(Pixel coordinate grounding data)
§
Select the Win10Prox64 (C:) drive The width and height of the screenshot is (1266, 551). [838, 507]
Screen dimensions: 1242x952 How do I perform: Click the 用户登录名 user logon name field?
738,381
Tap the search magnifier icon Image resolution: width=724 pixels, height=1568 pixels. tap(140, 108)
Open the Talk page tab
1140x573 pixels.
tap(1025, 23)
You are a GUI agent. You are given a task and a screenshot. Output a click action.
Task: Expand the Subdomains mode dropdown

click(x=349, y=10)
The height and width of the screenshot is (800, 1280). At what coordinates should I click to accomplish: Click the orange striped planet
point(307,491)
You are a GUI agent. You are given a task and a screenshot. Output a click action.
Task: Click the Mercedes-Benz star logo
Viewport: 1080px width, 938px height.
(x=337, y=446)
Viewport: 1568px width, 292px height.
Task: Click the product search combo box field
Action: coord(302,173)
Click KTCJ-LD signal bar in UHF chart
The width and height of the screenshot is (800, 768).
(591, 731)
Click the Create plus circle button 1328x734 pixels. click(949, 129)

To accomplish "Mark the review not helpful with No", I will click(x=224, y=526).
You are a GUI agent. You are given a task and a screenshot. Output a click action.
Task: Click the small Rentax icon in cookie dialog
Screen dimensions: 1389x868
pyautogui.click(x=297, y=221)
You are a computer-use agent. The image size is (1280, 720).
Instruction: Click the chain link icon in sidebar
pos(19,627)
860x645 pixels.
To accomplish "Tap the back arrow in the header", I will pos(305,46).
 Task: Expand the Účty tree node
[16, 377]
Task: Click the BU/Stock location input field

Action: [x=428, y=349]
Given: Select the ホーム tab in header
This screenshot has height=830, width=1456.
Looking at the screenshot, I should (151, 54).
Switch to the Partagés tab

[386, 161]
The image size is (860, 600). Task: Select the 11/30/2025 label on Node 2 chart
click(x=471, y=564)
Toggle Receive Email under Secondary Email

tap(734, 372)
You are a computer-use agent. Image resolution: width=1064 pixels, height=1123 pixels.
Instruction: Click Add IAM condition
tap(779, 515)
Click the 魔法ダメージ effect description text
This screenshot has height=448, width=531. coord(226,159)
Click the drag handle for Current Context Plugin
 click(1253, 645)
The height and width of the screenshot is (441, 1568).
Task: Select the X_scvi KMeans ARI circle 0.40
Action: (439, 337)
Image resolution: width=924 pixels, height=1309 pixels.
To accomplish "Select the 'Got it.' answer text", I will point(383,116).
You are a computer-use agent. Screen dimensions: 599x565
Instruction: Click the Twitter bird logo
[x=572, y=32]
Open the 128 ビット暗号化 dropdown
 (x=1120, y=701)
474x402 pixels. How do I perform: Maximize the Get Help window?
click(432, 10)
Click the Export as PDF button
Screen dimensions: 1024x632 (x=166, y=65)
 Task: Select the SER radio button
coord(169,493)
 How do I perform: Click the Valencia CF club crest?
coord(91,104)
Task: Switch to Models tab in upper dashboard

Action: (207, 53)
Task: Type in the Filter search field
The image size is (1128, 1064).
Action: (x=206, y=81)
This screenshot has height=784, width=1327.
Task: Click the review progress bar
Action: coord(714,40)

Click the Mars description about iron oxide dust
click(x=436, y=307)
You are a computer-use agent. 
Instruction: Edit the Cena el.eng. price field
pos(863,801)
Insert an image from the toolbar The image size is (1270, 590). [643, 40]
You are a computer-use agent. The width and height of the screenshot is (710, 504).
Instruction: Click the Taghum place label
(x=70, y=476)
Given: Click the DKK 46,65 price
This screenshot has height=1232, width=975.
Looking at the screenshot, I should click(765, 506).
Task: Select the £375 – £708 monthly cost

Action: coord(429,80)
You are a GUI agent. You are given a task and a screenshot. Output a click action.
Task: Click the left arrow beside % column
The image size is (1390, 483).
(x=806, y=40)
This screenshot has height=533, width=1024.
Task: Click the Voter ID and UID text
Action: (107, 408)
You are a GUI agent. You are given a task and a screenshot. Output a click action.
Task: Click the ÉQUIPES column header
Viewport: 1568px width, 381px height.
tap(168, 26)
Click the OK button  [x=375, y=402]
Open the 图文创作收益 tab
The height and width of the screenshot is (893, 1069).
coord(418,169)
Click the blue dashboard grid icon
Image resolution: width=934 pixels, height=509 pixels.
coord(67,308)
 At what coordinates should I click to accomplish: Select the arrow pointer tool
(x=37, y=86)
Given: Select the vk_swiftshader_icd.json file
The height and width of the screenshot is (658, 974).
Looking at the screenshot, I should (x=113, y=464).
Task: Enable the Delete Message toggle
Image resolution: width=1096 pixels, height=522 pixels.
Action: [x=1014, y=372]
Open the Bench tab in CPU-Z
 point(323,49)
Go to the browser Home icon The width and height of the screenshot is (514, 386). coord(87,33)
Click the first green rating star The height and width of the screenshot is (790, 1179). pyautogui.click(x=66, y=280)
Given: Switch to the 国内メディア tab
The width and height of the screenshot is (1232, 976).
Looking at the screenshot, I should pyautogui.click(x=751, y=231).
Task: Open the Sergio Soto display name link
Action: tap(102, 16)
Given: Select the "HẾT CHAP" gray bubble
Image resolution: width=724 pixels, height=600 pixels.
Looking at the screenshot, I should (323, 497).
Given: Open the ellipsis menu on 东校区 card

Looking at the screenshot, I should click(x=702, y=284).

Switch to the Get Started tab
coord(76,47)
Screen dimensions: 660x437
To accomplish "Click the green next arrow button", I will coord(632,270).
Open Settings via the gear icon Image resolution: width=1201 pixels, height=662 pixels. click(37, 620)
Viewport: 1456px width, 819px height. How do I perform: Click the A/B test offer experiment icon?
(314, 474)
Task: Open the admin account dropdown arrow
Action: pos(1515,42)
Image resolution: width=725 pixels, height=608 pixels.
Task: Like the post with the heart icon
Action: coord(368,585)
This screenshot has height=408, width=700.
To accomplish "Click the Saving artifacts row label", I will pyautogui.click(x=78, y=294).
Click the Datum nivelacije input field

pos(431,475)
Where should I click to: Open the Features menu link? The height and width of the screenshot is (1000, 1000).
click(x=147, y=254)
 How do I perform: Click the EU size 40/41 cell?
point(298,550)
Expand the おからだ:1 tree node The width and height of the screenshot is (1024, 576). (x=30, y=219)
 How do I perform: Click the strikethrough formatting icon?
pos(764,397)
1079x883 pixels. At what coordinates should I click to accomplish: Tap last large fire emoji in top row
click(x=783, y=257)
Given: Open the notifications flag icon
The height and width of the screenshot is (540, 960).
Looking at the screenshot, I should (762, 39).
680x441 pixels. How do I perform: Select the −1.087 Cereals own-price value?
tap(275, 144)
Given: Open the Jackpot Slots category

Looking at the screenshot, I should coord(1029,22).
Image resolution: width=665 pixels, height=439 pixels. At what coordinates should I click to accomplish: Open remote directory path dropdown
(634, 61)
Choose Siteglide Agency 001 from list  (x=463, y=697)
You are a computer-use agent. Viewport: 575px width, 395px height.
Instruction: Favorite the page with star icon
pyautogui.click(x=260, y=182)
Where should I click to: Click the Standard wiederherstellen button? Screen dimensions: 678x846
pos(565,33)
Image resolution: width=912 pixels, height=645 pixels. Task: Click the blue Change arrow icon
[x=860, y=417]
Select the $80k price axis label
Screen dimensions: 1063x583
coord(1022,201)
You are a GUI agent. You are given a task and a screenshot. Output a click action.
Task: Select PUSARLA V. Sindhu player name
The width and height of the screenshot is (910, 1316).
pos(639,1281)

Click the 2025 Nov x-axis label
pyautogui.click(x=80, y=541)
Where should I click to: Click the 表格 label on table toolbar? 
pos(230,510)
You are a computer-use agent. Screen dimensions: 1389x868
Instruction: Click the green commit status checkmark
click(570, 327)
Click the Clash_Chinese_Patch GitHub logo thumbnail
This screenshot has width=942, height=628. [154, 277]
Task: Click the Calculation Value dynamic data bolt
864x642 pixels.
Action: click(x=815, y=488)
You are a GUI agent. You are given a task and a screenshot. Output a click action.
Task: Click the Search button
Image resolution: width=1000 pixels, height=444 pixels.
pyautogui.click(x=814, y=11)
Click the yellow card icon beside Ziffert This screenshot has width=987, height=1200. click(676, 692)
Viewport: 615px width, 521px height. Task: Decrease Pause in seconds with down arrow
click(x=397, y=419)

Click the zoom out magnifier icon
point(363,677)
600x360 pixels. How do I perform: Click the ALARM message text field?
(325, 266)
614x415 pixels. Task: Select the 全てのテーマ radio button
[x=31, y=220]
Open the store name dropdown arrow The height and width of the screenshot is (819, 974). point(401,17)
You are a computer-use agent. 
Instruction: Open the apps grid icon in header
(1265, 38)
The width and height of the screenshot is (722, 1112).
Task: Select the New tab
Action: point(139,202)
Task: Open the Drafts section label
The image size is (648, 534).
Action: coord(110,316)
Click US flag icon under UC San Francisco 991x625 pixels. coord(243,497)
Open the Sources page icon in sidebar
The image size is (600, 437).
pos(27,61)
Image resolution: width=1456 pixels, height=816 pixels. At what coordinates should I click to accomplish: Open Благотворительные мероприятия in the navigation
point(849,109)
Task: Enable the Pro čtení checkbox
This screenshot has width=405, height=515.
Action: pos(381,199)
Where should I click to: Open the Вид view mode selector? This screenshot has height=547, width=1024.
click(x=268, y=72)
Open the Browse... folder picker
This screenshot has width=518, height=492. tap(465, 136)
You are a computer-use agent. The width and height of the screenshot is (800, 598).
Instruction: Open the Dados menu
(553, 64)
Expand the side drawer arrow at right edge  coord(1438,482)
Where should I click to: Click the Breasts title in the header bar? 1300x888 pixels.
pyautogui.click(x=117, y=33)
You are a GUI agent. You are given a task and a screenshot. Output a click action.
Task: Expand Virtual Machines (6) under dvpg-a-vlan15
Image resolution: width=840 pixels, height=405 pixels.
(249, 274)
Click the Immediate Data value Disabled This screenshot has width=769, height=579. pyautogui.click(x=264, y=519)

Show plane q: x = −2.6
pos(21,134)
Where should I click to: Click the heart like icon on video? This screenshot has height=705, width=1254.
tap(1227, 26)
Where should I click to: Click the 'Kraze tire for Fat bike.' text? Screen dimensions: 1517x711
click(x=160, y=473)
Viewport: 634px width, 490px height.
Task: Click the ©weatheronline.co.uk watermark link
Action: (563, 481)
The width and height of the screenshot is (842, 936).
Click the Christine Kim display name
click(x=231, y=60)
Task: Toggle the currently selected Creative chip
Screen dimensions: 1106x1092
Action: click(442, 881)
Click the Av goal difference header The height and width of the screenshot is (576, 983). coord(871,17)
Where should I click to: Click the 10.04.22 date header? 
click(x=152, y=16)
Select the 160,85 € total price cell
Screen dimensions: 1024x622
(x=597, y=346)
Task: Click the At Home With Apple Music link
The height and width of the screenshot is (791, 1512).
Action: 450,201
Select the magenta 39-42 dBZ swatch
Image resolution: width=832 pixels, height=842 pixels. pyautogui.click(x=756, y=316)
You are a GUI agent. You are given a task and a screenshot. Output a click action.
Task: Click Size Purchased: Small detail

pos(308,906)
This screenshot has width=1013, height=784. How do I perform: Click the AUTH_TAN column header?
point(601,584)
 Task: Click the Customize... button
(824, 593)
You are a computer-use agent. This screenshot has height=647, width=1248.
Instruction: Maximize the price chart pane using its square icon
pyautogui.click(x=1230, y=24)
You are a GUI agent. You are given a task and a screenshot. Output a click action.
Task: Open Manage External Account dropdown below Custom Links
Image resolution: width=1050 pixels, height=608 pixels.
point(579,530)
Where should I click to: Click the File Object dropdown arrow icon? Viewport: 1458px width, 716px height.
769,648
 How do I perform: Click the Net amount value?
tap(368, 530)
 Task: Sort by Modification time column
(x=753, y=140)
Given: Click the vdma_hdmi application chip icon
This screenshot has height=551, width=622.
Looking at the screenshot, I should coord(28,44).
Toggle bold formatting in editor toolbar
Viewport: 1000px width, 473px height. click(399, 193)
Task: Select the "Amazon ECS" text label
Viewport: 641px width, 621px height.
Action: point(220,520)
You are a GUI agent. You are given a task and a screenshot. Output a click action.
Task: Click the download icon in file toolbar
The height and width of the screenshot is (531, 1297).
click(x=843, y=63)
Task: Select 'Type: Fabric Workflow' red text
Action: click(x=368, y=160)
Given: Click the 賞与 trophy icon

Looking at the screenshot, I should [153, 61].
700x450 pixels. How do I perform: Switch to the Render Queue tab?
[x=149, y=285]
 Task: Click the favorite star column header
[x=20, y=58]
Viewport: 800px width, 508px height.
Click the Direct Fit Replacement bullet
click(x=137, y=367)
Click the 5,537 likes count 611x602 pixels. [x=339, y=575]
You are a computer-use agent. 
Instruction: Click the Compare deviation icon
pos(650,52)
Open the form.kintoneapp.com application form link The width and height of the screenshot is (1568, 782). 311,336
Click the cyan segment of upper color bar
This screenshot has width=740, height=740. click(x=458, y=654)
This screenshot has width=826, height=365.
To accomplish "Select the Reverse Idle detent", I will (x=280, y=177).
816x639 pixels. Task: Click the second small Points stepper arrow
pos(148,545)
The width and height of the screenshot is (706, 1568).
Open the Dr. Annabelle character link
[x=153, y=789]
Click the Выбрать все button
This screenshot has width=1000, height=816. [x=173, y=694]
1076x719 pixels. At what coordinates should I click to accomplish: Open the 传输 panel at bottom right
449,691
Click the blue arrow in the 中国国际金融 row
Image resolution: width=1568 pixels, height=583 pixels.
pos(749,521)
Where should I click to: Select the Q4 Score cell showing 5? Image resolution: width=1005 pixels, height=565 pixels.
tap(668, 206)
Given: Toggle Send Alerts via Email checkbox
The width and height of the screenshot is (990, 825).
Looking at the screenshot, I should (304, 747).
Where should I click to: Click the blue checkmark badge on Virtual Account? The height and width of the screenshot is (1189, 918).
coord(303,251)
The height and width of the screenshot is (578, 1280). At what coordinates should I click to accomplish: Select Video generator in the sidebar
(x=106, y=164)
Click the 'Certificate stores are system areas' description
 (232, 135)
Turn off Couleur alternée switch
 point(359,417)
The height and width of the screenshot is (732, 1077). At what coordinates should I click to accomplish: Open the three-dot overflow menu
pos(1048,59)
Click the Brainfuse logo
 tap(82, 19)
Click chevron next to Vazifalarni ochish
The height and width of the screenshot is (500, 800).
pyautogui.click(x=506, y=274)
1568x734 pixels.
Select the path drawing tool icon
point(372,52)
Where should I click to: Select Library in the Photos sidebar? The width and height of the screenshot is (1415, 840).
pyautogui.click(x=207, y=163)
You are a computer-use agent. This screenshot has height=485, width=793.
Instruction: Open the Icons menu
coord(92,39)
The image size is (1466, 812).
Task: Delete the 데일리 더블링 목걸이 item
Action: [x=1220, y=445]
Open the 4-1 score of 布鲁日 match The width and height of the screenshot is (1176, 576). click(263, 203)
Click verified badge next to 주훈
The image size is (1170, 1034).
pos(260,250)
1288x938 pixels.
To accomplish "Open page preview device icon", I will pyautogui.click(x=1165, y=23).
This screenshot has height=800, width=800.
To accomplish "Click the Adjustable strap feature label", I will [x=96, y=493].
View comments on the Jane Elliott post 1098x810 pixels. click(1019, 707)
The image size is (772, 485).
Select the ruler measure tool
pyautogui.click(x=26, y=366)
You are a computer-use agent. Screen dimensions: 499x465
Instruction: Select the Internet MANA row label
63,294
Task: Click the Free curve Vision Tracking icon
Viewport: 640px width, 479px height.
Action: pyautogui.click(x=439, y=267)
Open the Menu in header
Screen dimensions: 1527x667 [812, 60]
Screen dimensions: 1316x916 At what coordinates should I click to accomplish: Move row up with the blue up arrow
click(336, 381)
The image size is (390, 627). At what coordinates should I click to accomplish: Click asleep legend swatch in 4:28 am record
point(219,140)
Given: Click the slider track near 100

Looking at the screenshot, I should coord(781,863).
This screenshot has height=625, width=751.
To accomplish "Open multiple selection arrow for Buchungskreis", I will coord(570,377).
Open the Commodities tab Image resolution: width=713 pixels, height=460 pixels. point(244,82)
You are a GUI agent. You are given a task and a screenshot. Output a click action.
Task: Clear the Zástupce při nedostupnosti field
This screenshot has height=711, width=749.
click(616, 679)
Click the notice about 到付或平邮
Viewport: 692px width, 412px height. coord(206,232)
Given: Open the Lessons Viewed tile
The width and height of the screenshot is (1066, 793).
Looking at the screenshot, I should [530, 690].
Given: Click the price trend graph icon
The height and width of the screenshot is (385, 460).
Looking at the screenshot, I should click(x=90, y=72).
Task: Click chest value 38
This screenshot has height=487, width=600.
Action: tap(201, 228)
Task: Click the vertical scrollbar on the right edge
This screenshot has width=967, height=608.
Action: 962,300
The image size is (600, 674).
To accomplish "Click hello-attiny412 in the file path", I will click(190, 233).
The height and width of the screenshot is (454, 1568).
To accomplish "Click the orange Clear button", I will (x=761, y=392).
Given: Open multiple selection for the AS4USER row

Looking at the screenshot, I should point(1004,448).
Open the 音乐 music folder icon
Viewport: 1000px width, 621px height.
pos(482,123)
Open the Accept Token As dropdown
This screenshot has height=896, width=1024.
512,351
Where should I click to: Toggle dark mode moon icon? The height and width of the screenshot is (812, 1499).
§
◆ Exercise objective
Run a filter over the data above and keep each line that contains the word "edge".

◆ Answer section
Expand the side drawer arrow at right edge  coord(1438,482)
Task: Click the vertical scrollbar on the right edge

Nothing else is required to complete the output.